[Entries supplied Boundary: Start]

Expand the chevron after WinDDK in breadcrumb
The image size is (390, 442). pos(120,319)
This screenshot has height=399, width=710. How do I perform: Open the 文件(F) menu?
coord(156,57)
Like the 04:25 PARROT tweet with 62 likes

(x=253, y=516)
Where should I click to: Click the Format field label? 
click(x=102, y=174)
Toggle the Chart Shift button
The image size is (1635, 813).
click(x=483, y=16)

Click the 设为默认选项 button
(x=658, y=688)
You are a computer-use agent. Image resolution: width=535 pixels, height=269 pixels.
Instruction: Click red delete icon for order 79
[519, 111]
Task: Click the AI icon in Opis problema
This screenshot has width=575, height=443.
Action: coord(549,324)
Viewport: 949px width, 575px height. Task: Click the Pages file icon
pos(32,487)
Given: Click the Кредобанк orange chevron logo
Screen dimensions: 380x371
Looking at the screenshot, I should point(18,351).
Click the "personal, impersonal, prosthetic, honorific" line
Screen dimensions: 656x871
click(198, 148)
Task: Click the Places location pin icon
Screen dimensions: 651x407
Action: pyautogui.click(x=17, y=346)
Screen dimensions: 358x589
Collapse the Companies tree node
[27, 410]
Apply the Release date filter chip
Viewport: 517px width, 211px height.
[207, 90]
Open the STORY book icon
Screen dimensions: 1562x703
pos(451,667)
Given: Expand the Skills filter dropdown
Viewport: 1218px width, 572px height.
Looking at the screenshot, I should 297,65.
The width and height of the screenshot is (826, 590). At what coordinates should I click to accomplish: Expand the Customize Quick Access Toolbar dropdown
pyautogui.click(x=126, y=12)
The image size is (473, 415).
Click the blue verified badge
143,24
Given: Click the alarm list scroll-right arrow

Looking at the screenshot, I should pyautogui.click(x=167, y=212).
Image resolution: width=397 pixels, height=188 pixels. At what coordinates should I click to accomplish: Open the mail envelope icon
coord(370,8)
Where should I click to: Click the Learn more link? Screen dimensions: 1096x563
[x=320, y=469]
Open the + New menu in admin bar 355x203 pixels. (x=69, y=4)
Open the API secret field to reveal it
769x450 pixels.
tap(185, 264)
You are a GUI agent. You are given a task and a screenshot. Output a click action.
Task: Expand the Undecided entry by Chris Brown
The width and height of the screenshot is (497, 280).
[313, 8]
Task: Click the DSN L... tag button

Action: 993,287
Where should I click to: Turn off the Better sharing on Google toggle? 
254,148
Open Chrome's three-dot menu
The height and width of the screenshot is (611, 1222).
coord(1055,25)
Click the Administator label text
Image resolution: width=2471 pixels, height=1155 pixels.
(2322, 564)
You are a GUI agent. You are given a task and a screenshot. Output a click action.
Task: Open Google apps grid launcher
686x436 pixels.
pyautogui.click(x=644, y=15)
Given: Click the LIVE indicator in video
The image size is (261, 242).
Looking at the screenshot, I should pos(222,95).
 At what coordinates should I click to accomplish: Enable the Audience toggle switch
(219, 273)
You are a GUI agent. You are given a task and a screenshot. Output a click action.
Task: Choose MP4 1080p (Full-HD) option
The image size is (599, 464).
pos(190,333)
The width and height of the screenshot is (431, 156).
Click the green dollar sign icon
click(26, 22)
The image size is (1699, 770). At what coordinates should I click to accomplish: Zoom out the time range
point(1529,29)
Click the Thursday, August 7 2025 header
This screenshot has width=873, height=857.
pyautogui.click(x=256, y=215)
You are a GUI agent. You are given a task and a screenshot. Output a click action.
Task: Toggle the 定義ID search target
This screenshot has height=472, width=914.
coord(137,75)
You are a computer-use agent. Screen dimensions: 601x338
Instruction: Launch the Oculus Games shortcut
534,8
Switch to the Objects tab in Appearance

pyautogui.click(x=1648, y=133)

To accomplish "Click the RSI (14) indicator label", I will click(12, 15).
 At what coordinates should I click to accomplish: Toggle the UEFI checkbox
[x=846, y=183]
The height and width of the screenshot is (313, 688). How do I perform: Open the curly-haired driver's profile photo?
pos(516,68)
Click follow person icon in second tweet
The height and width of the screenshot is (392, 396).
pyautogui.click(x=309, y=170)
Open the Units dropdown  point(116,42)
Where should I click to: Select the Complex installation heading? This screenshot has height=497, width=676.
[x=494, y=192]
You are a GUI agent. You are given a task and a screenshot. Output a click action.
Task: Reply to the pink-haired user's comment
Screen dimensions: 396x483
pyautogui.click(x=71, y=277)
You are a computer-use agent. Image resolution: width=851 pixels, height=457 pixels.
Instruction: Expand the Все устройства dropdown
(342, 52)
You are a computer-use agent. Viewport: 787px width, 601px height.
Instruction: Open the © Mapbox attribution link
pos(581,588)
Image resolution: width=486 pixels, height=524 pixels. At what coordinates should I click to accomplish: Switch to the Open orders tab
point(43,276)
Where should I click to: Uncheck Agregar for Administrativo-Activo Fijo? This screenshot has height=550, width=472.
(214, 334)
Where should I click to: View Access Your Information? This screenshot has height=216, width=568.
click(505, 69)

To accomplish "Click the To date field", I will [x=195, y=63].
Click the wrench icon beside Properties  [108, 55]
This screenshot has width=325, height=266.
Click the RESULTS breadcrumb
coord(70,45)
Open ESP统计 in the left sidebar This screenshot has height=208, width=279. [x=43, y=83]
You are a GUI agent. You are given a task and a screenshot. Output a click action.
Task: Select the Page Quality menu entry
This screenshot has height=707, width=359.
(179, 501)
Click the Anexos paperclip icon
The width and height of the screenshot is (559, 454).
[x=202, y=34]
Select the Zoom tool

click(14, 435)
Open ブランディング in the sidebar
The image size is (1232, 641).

[Entries supplied Boundary: End]

- [What to work on]
Going through the records above, count the lines that hold "indicator" and answer with the count alone.

- [Solution below]
2